Exercise:
Lines from the one containing "Go to Markets in bottom navigation" through the last line of the data are to be returned exactly, both ends included, minus any pictures.

Supplied material:
((
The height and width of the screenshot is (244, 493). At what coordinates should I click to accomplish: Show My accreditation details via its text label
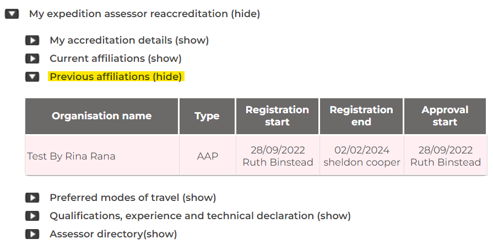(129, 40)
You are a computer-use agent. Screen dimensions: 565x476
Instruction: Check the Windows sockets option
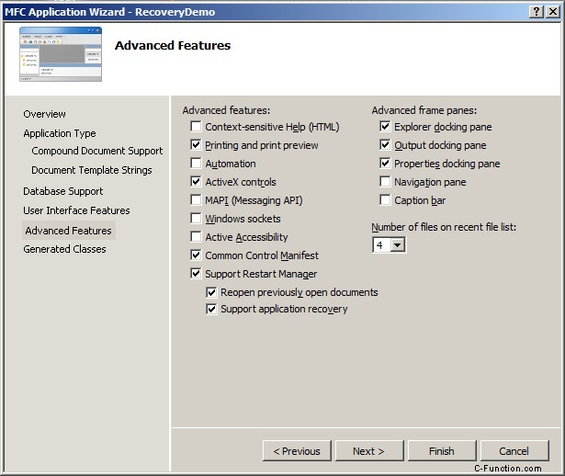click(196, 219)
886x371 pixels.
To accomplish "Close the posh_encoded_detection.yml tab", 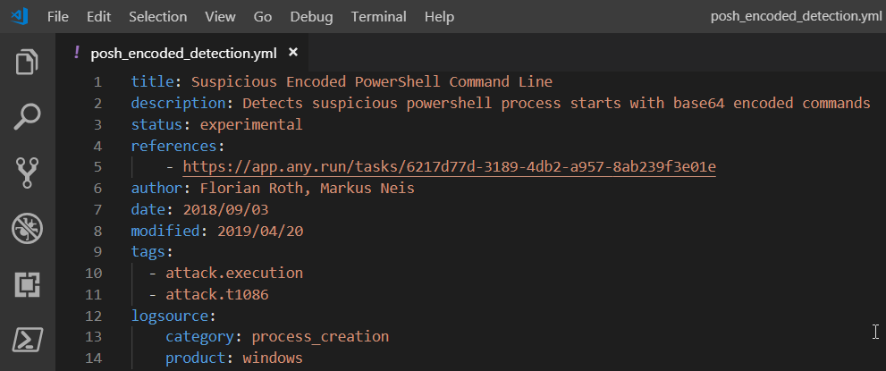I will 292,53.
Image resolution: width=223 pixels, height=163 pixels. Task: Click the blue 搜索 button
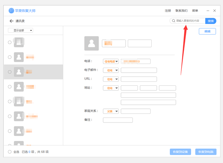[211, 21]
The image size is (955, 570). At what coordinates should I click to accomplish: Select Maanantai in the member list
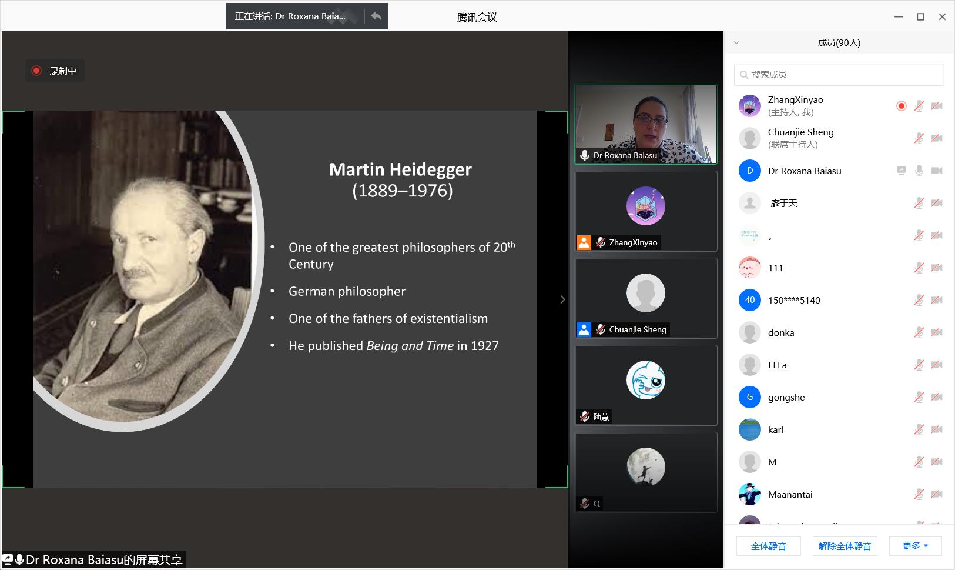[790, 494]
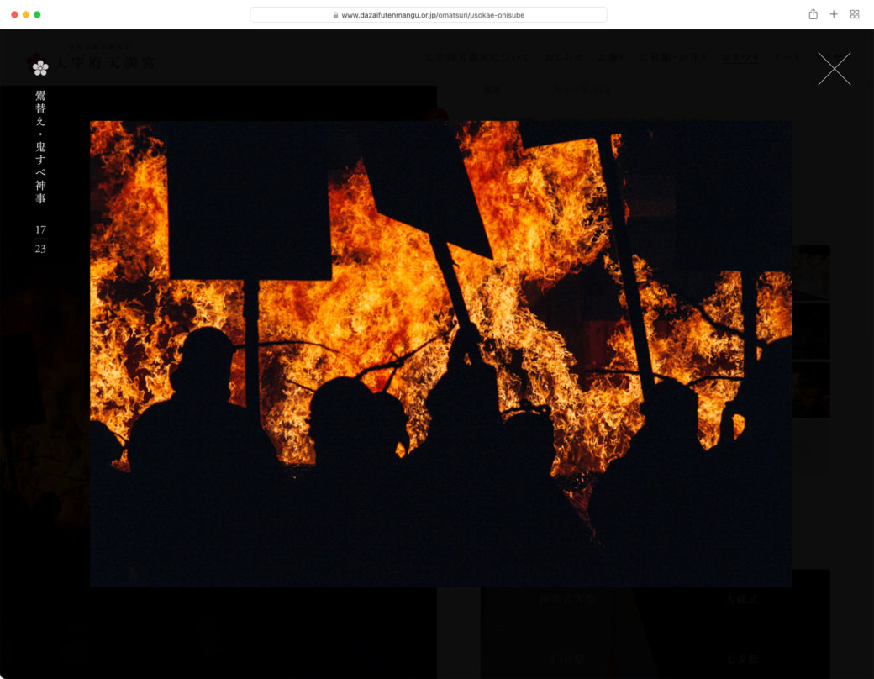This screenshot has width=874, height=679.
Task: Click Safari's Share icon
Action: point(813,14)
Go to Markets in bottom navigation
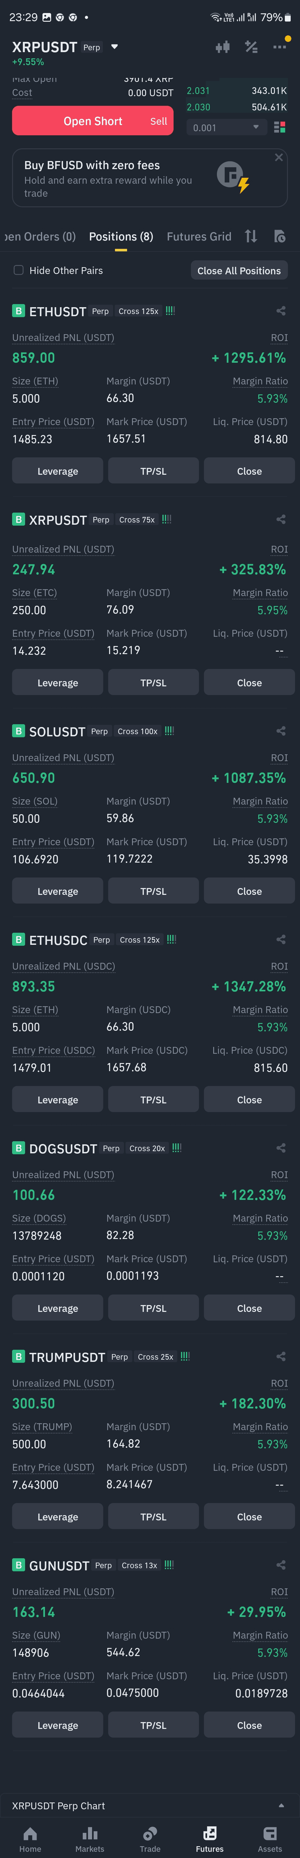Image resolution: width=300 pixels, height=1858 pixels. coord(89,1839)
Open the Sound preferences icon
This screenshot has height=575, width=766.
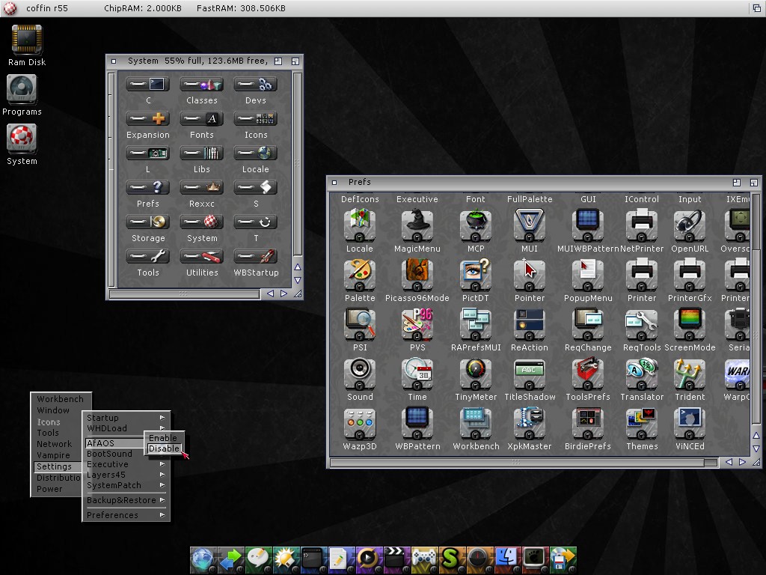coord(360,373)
))
Task result:
Go to Markets in bottom navigation
Image resolution: width=300 pixels, height=1858 pixels. coord(89,1839)
Open the Sound preferences icon
This screenshot has height=575, width=766.
coord(360,373)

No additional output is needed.